Textbook of AI

A loss function (also called a cost function, objective function, or error function) quantifies the discrepancy between a model's predictions and the desired outputs. Training a machine learning model is, almost without exception, framed as minimising a loss function with respect to the model's parameters. The choice of loss function encodes what we mean by "good" predictions and has profound consequences for the learned model, it shapes the geometry of the optimisation landscape, determines which kinds of errors are penalised most heavily, and connects the practical task of fitting a model to the statistical task of inferring parameters from data.

Mathematical formulation

Given a model $f_\theta$ with parameters $\theta$, training data $\{(x_i, y_i)\}_{i=1}^n$, and a per-example loss $\ell$, the empirical risk is

$$\mathcal{L}(\theta) = \frac{1}{n} \sum_{i=1}^n \ell(f_\theta(x_i), y_i),$$

and training proceeds by finding $\hat\theta = \arg\min_\theta \mathcal{L}(\theta)$, typically using stochastic gradient descent or a variant such as Adam.

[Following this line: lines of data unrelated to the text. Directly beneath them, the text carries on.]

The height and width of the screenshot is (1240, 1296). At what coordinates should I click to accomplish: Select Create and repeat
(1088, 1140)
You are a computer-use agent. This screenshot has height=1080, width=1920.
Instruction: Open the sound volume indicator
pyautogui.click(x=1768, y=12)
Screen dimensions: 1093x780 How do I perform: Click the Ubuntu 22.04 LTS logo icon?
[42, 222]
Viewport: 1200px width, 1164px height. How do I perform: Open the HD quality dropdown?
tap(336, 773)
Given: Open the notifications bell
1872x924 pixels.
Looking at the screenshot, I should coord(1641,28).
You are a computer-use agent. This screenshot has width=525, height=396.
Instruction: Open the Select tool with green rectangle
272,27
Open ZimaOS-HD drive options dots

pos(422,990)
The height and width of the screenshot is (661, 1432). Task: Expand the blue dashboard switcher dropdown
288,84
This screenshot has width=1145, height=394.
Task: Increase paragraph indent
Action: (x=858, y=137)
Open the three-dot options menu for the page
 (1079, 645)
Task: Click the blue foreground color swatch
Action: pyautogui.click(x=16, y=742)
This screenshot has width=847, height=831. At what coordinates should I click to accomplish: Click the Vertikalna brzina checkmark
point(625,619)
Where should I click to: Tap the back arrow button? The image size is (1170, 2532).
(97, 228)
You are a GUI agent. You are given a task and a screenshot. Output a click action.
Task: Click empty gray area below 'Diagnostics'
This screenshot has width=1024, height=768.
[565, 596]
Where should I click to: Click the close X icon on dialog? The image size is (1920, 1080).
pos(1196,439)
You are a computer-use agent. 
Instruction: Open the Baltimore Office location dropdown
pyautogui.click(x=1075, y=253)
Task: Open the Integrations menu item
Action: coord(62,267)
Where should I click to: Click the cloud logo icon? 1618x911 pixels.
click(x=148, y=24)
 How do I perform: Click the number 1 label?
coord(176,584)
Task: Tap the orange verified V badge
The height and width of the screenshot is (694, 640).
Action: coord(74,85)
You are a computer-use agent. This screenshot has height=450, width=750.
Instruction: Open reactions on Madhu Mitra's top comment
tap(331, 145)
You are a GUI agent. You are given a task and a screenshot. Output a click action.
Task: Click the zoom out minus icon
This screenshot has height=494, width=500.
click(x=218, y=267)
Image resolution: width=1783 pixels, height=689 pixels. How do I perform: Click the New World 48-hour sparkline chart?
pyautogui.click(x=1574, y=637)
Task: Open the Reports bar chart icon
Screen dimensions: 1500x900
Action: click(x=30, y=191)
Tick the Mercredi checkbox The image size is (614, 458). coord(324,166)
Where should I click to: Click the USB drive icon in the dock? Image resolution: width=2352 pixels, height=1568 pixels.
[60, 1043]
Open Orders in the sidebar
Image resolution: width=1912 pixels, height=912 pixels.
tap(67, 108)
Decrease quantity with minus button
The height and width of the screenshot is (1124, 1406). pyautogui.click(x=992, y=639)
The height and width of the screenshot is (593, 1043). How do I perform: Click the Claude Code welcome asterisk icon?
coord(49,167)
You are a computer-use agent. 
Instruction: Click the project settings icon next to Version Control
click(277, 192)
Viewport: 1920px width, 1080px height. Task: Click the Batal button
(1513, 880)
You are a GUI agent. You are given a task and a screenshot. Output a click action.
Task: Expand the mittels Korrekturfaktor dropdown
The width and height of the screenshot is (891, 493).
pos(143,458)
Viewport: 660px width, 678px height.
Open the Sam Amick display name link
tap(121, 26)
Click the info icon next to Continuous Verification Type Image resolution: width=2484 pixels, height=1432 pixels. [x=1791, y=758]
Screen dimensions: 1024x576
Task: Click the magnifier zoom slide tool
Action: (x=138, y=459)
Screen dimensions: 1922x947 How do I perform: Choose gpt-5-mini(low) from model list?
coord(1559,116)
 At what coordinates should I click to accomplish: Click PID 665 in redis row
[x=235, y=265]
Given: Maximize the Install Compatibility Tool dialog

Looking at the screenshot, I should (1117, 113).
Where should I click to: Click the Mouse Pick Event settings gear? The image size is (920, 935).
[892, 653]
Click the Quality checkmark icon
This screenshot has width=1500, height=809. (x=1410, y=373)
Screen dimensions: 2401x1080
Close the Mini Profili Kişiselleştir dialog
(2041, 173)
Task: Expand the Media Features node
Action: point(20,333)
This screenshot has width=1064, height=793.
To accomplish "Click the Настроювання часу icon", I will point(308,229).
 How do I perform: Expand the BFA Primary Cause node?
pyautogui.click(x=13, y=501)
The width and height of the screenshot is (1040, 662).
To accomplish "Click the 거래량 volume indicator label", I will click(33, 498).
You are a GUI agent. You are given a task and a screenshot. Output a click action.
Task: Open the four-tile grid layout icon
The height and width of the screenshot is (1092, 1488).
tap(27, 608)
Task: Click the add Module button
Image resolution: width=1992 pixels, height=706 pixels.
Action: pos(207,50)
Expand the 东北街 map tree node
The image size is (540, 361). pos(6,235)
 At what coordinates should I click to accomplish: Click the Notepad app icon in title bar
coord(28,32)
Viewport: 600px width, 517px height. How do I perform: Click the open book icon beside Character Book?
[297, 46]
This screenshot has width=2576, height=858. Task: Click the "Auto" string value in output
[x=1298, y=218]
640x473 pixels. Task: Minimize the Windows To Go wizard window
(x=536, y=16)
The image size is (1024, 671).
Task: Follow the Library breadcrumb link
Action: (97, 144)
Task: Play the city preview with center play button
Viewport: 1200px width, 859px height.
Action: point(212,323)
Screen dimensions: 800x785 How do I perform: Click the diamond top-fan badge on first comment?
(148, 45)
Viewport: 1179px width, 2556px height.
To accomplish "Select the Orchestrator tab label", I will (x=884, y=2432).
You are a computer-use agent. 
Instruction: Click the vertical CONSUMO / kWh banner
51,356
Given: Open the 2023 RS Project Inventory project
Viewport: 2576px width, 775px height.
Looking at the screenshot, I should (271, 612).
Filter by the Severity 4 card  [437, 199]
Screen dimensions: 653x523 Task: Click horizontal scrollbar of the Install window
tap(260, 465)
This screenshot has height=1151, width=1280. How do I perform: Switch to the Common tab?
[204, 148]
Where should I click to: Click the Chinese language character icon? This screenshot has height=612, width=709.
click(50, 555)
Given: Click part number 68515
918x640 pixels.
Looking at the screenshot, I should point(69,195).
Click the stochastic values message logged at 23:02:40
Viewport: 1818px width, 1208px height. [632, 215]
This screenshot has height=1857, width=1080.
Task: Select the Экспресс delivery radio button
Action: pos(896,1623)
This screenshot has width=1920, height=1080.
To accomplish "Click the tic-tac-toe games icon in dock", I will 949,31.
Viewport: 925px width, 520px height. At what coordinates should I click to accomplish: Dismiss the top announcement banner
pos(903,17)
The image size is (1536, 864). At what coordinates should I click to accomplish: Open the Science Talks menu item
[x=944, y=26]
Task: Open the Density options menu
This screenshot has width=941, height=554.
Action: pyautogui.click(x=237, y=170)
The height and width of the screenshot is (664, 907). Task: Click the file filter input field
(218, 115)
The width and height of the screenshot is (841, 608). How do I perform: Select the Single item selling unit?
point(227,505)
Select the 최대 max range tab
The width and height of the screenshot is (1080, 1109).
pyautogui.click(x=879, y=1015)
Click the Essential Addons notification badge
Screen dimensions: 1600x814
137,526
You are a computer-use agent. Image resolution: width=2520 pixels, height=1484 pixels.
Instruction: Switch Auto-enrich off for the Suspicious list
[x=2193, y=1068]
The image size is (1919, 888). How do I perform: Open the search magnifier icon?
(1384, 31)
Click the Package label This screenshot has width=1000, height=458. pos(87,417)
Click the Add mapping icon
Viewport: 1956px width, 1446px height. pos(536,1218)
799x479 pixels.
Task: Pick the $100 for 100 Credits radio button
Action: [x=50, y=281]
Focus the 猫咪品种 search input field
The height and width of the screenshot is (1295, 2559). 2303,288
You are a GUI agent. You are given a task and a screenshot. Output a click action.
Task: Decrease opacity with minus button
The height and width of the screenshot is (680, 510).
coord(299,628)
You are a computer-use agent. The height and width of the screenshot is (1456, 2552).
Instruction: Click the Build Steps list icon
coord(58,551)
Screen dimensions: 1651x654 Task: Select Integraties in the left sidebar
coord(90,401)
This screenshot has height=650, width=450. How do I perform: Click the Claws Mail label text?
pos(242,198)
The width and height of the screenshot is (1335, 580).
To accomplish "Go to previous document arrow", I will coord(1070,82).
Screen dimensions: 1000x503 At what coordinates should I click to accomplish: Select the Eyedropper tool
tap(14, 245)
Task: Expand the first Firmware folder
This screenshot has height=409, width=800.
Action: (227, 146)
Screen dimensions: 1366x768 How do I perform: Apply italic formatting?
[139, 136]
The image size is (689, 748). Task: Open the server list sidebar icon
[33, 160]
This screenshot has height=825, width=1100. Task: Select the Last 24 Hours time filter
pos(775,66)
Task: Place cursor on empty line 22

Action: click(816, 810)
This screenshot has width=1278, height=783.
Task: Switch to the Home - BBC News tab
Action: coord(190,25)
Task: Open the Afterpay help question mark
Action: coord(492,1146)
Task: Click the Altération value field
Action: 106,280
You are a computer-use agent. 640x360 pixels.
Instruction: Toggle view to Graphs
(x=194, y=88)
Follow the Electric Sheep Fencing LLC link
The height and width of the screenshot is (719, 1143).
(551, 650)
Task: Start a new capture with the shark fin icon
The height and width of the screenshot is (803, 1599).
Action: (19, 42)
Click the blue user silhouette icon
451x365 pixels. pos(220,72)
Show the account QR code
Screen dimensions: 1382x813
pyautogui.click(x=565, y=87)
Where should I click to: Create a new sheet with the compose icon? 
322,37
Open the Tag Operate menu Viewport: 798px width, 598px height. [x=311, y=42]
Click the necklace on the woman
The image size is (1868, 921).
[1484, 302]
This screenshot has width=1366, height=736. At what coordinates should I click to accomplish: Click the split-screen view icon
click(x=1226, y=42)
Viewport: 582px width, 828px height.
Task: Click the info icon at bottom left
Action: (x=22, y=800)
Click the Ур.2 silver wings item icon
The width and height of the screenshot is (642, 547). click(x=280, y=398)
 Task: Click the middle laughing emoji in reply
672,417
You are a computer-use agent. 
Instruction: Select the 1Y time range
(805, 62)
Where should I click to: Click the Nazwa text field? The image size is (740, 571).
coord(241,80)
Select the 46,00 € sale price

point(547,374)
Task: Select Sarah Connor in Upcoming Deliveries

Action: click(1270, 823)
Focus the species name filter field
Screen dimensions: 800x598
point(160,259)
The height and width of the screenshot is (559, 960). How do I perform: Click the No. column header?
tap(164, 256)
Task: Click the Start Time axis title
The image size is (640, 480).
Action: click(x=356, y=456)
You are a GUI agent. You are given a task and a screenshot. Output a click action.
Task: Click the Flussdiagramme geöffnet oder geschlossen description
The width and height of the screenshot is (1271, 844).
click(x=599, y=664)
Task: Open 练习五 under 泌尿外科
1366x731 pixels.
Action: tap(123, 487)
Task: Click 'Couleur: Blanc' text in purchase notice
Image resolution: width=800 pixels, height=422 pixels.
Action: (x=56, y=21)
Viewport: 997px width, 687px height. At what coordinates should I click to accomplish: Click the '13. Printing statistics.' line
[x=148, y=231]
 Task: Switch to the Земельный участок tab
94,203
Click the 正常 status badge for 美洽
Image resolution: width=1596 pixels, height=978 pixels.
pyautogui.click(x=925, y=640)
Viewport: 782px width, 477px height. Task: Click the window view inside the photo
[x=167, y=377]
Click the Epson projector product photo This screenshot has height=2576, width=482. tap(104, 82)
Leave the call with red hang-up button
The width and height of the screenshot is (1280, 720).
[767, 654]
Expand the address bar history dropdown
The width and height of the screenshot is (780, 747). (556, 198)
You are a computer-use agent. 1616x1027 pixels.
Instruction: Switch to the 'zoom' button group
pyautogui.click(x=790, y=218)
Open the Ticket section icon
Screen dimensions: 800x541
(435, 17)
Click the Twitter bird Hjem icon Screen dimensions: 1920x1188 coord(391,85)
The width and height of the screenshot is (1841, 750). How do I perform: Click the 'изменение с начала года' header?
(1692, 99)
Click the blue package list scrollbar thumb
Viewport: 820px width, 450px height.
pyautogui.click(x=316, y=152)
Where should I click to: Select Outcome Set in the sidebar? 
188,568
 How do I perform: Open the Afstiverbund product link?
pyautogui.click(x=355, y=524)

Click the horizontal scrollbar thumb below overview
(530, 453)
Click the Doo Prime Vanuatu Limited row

Common losses for regression

For regression tasks, the mean squared error (MSE) $\ell(\hat y, y) = (y - \hat y)^2$ is the workhorse. It penalises large mistakes quadratically and corresponds to maximum likelihood under the assumption that observations are corrupted by zero-mean Gaussian noise of constant variance. Mean absolute error (MAE), $\ell(\hat y, y) = |y - \hat y|$, is more robust to outliers and corresponds to maximum likelihood under a Laplace noise model; it produces estimates of the median rather than the mean of the conditional distribution. The Huber loss combines the two, quadratic near zero, linear in the tails, and is widely used in robust regression and reinforcement learning (where it tames exploding TD errors).

Common losses for classification

For classification, cross-entropy is the loss of choice:

$$\ell(\hat p, y) = -\sum_k y_k \log \hat p_k,$$

where $y$ is the one-hot true label and $\hat p$ the predicted distribution (typically the output of a softmax). Cross-entropy corresponds to maximum likelihood under a Bernoulli or categorical output model and is equivalent to minimising the Kullback–Leibler divergence between the empirical and predicted distributions. Hinge loss, $\ell = \max(0, 1 - y \hat y)$, used by support vector machines, encourages large-margin classifiers. Focal loss, introduced by Lin et al. (2017) for dense object detection, down-weights well-classified examples and addresses extreme class imbalance.

Specialised losses

Modern deep learning has introduced a zoo of task-specific losses: triplet loss and contrastive loss for metric learning; CTC loss for sequence transduction without explicit alignment; perceptual loss comparing deep-network features rather than pixels; adversarial loss in GANs, where the discriminator's output supplies the gradient; and InfoNCE for self-supervised representation learning.

Loss versus metric

A subtle but important distinction separates the loss the optimiser minimises from the evaluation metric the practitioner cares about. A model might be trained with cross-entropy but evaluated with F1, AUC, or accuracy. When these diverge, particularly under class imbalance , the choice of training loss may need adjustment (class weighting, focal loss, or surrogate losses tuned to the metric) to produce a model that performs well on the metric that matters. Many metrics (accuracy, F1, BLEU) are non-differentiable and cannot be optimised directly, which is why differentiable surrogates such as cross-entropy dominate practice.